Terms carry a CompetitorTerm boolean flag marking competitor brand terms. The brand-vocab-check tool surfaces competitor terms found in source text as critical-severity brand-voice findings (and forbidden terms as major-severity), supporting brand voice governance using the termbase's brand-vocabulary source.

Pipeline tools

The framework ships built-in terminology tools as ordinary pipeline stages:

  • term-lookup (enrich) — scans source text for known terms, attaches TermAnnotation with run-anchored RunRange positions. Downstream tools (AI translate, QA) use these annotations for context.
  • term-enforce (validate) — for each known source term, checks that an acceptable target-locale translation (preferred/approved by default, configurable via CheckStatuses) is present in the target text; flags blocks where the expected translation is missing. Forbidden-, deprecated-, and competitor-term detection is handled by brand-vocab-check, which scans source text — not term-enforce.
  • ai-terminology (AI-assisted enrich) — LLM extraction of candidate terms with status: proposed. Uses a provider from AD-011: AI Providers.
  • ai-entity-extract (AI-assisted enrich) — LLM-based named entity annotation (with optional NER). Should run early in the pipeline, before tm-leverage.
  • redact and unredact (transform) — pair that replaces entity values with typed placeholders before external services and restores them afterwards.

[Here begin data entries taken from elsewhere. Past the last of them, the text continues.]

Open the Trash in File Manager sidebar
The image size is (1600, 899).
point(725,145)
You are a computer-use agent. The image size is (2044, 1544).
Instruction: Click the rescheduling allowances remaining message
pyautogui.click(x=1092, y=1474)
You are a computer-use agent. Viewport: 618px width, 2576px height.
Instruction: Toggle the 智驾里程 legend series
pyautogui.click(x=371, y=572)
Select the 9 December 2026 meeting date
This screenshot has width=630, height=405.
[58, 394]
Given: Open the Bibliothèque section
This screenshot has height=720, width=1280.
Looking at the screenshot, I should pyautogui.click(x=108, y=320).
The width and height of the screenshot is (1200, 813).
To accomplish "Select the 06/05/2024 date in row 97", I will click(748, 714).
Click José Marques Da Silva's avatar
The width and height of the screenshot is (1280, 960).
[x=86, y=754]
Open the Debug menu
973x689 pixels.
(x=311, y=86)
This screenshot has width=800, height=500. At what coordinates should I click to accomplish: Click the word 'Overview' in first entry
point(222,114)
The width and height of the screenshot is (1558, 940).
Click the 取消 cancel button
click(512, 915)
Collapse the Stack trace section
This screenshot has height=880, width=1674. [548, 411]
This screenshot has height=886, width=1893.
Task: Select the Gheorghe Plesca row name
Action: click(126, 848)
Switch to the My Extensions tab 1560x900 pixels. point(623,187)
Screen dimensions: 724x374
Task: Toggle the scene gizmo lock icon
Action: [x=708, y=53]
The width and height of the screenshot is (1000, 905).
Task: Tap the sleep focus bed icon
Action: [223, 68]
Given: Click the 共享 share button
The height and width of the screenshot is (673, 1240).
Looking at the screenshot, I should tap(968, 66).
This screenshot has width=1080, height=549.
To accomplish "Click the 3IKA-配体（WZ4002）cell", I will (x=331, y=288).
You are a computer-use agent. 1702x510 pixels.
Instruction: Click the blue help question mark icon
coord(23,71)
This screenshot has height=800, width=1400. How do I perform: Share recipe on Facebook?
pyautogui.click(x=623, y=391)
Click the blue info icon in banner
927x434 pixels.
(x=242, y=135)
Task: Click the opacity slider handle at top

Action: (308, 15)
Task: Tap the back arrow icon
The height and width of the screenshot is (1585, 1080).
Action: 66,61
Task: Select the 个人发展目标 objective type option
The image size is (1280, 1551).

A full pipeline looks like:

Sourcechanai-entity-extractchanterm-lookupchantm-leveragechanai-translatechanterm-enforcechanSink

TBX import and export

TBX (ISO 30042:2019) is the interchange format. Import maps TBX entries to Concepts and populates per-locale Terms. Export preserves concept relations, term status, and context fields.

Consequences

  • Terminology is a first-class pipeline citizen, not a bolt-on post-processing step.
  • Run-anchored annotation positions enable precise inline UI highlighting without re-detecting term boundaries at render time.
  • Entity annotations drive both terminology extraction and TM generalization — a single annotation pass serves multiple consumers.
  • Concept relations give UIs a graph substrate for browsing terminology without requiring a separate graph database in the framework.
  • CompetitorTerm gives the framework a minimal hook for brand guardrails without depending on the full brand module.
  • The same storage backends as TM (in-memory, SQLite) keep the CLI dependency footprint small and cross-compilation simple.